When some people make soup they plan ahead and have lovely bread on hand to have along with, others, like myself, decide about an hour before dinner that they really really need to have lovely bread along with this soup to make their lives complete but due to a stronger commitment to their novelty slippers (seriously, who doesn't love sock monkey slippers?) than grocery shopping will search the internets for a recipe that they happen to have everything on hand for and can make without any of those time consuming steps, like rising. Which is where soda bread comes in. It is delicious, makes me remember just about every St. Patrick's day growing up, brings me back to those 6 months I spent in Ireland and is dead simple to make, as in no rising, no kneading, nothing strenuous. This one has garlic, rosemary and cheddar cheese which gives it a nice flavor, not at all like traditional garlic bread, but distantly related. Some claim to not be able to tell there is any cheese in the bread at all, which I suppose may be a valid claim, but there is no butter either and I am sure that you would miss the fat in any case, even if you didn't miss the cheese flavor. I found the recipe
here and followed it pretty exactly, except I used powdered buttermilk and just completely skipped the step where you are supposed to knead the dough into a ball. The lump of dough I had would have been nearly impossible to knead so instead of spending 10 minutes cursing the dough and whoever created this recipe, I slapped it onto the baking sheet and mushed it into a ball and the world did not end and the bread was pretty good, if I do say so myself.

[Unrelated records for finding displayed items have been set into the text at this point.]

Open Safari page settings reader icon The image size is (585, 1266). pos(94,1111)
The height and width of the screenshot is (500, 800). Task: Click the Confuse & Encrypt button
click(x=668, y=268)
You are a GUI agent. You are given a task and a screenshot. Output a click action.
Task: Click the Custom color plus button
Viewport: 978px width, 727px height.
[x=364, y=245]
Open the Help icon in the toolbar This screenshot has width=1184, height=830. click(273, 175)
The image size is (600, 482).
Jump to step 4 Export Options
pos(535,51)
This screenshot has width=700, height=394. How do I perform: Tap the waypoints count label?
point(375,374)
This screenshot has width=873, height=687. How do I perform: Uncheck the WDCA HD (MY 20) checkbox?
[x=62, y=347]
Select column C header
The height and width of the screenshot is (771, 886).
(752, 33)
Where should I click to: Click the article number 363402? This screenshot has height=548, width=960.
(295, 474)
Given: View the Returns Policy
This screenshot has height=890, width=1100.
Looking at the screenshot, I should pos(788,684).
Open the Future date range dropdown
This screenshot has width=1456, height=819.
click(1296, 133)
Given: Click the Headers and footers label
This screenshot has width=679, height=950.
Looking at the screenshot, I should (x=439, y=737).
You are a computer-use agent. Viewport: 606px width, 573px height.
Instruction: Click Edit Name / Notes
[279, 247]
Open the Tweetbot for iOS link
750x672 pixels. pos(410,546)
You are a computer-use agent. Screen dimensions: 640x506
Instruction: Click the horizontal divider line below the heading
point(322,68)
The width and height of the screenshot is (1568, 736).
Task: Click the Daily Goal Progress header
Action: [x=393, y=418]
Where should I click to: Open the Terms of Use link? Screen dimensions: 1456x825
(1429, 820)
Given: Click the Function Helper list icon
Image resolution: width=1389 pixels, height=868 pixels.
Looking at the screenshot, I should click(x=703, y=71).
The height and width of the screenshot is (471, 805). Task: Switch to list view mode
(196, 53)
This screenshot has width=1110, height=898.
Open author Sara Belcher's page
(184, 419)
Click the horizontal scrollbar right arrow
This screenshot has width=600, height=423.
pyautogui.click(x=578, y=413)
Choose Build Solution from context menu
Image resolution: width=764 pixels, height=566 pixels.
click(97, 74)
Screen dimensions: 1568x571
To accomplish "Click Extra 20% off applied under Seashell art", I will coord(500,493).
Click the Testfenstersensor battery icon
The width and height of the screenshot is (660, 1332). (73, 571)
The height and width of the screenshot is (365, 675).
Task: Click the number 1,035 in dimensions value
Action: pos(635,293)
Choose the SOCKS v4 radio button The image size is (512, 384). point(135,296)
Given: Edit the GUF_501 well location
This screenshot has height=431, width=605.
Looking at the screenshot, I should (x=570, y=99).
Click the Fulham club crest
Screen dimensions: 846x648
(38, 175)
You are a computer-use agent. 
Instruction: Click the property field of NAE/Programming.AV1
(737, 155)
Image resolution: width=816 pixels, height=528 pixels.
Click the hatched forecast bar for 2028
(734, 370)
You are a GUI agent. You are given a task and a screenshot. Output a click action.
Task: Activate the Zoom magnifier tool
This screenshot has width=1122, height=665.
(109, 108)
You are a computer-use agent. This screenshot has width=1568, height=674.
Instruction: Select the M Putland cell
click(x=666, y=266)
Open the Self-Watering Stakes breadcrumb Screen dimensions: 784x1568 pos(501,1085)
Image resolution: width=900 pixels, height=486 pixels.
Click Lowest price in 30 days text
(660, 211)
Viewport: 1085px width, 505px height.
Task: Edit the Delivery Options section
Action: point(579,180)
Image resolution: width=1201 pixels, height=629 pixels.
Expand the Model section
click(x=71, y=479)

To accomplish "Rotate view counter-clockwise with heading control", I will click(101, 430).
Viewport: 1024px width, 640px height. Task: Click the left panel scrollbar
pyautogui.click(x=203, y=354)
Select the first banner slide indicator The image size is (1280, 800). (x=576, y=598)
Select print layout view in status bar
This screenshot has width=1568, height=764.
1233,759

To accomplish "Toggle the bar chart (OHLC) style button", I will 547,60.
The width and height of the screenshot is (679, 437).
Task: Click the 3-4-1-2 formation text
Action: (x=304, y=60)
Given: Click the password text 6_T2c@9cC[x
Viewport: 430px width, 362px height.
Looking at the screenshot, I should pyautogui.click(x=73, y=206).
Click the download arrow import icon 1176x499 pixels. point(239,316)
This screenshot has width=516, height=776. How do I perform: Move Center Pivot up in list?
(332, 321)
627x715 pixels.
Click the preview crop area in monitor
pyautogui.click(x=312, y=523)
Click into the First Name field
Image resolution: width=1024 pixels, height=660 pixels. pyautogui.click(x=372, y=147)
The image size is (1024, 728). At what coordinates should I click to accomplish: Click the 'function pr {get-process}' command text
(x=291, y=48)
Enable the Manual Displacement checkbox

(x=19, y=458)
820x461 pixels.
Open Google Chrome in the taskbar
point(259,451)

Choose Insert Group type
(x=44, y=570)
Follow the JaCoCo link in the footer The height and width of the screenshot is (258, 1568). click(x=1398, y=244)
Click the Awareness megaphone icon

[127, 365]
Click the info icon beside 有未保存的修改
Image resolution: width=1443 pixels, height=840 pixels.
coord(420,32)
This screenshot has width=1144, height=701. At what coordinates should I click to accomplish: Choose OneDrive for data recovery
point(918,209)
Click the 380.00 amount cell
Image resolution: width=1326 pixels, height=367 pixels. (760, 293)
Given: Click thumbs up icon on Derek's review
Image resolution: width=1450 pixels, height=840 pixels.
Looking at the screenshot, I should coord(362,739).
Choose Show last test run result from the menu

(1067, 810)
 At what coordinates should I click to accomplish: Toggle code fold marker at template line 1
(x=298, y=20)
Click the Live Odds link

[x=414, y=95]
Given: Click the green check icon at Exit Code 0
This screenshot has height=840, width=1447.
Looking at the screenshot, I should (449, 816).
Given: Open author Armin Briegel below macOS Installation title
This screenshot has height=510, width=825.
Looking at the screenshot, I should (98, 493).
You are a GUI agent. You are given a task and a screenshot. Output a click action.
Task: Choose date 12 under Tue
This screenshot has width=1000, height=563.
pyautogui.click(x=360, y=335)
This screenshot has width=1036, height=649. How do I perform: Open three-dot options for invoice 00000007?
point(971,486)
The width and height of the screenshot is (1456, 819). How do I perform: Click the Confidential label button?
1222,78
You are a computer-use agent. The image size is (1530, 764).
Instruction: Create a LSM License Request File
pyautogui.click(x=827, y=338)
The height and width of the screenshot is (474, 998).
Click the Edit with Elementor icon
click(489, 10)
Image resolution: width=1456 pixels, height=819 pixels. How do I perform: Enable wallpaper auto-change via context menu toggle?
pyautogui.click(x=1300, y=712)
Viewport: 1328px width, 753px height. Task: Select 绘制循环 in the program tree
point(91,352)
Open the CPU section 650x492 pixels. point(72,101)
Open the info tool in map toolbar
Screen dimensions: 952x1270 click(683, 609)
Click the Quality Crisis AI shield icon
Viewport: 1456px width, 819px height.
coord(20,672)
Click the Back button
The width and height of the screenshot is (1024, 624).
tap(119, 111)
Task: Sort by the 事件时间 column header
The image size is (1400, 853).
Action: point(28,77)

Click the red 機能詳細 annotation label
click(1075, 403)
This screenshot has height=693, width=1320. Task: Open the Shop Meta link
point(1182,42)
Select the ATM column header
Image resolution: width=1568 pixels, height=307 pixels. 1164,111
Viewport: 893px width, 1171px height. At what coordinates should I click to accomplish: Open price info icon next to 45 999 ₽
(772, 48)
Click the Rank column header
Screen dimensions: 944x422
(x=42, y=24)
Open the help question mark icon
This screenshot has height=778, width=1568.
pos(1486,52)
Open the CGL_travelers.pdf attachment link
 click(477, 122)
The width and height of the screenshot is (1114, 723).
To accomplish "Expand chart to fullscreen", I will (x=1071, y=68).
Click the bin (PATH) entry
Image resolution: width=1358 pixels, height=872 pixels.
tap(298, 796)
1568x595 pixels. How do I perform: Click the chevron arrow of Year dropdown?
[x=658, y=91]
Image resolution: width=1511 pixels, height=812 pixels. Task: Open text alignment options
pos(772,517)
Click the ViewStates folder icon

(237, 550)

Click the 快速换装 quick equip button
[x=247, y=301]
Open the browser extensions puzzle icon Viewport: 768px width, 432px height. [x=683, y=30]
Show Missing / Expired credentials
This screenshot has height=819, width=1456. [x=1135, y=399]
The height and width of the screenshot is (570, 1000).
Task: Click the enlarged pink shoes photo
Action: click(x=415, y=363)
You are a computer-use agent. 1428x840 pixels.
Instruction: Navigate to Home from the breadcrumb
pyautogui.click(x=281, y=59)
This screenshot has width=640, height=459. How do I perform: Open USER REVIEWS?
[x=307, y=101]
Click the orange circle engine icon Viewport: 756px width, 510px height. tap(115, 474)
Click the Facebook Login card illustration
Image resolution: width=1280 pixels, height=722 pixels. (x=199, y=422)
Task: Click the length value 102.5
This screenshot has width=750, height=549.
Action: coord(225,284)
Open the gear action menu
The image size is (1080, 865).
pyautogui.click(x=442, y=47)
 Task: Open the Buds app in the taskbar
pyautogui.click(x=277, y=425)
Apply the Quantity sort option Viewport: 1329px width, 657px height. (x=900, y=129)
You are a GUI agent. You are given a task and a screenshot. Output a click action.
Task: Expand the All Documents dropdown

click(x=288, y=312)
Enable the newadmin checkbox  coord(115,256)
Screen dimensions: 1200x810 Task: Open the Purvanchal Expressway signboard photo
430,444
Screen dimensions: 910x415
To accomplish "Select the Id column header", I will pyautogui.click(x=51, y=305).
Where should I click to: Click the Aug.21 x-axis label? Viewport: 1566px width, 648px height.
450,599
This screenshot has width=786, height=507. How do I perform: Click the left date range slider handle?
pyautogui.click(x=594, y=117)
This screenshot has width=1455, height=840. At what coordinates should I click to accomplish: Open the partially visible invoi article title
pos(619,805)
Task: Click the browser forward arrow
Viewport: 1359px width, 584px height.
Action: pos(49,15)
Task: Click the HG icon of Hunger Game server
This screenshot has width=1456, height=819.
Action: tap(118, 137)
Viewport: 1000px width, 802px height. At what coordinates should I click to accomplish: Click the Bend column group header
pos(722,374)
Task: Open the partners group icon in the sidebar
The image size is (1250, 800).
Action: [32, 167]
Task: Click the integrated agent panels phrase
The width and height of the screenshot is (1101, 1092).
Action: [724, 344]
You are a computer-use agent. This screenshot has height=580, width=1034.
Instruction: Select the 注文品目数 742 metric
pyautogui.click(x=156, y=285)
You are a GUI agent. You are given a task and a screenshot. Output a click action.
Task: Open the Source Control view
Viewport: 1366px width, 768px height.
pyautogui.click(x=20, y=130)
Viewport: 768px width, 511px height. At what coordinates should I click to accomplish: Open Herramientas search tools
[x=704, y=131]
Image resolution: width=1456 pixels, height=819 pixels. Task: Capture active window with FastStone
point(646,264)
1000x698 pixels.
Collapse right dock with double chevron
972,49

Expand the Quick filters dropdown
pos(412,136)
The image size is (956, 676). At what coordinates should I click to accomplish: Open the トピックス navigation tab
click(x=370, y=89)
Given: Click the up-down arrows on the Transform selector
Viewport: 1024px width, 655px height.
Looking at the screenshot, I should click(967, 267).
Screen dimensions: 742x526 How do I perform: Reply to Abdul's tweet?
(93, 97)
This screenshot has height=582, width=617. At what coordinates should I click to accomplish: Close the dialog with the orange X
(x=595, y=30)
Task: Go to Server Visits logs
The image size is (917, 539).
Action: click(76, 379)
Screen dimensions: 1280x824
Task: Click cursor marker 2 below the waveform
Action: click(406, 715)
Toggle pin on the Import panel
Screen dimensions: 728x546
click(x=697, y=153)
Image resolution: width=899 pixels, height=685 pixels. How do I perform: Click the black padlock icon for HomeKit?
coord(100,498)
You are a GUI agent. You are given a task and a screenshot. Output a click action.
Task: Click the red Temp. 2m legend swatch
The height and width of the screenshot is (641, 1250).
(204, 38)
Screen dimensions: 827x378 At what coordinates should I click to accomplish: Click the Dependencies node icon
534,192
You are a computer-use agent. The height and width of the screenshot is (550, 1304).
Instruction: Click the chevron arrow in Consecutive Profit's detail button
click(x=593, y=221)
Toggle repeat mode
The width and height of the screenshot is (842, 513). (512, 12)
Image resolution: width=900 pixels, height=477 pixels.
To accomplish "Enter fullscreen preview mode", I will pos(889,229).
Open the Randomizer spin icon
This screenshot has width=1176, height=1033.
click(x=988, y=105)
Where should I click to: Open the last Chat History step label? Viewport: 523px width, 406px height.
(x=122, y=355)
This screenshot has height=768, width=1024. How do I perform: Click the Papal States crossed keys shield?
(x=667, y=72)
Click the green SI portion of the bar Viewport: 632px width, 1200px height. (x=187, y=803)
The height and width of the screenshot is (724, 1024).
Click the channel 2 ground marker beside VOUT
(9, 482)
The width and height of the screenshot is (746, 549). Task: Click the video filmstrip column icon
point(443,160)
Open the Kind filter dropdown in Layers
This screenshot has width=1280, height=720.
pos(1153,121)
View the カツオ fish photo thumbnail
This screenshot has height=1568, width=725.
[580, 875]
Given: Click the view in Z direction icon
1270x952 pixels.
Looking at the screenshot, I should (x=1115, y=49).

Start by mixing all the dry ingredients together. If you use powdered buttermilk add the powder now, then when you add the liquid just add the appropriate amount of water.
Mix in your water, or actual buttermilk. I used to use actual buttermilk, and I always had big plans for using the entire jug of it before it went bad, but somewhere along the way I never quite managed to follow through on them and there was frequently buttermilk languishing in the back of the fridge. But then I heard that the powdered stuff works just fine and I haven't looked back since.
Anyways, once everything is combined, dump it onto a baking sheet and form it into some sort of uniform loaf type shape, the recipe says to score it, which would imply a much dryer dough than what I had, but then again, I didn't knead it all so there you have it.
Bake it until it sounds hollow when tapped on the bottom, which is actually not what the recipe says, but how I judge all my bread even though I cant always tell if it sounds hollow or not, I guess I should have spent more time a la Trixie Belden solving mysteries and rapping on walls looking for secret passages in my youth.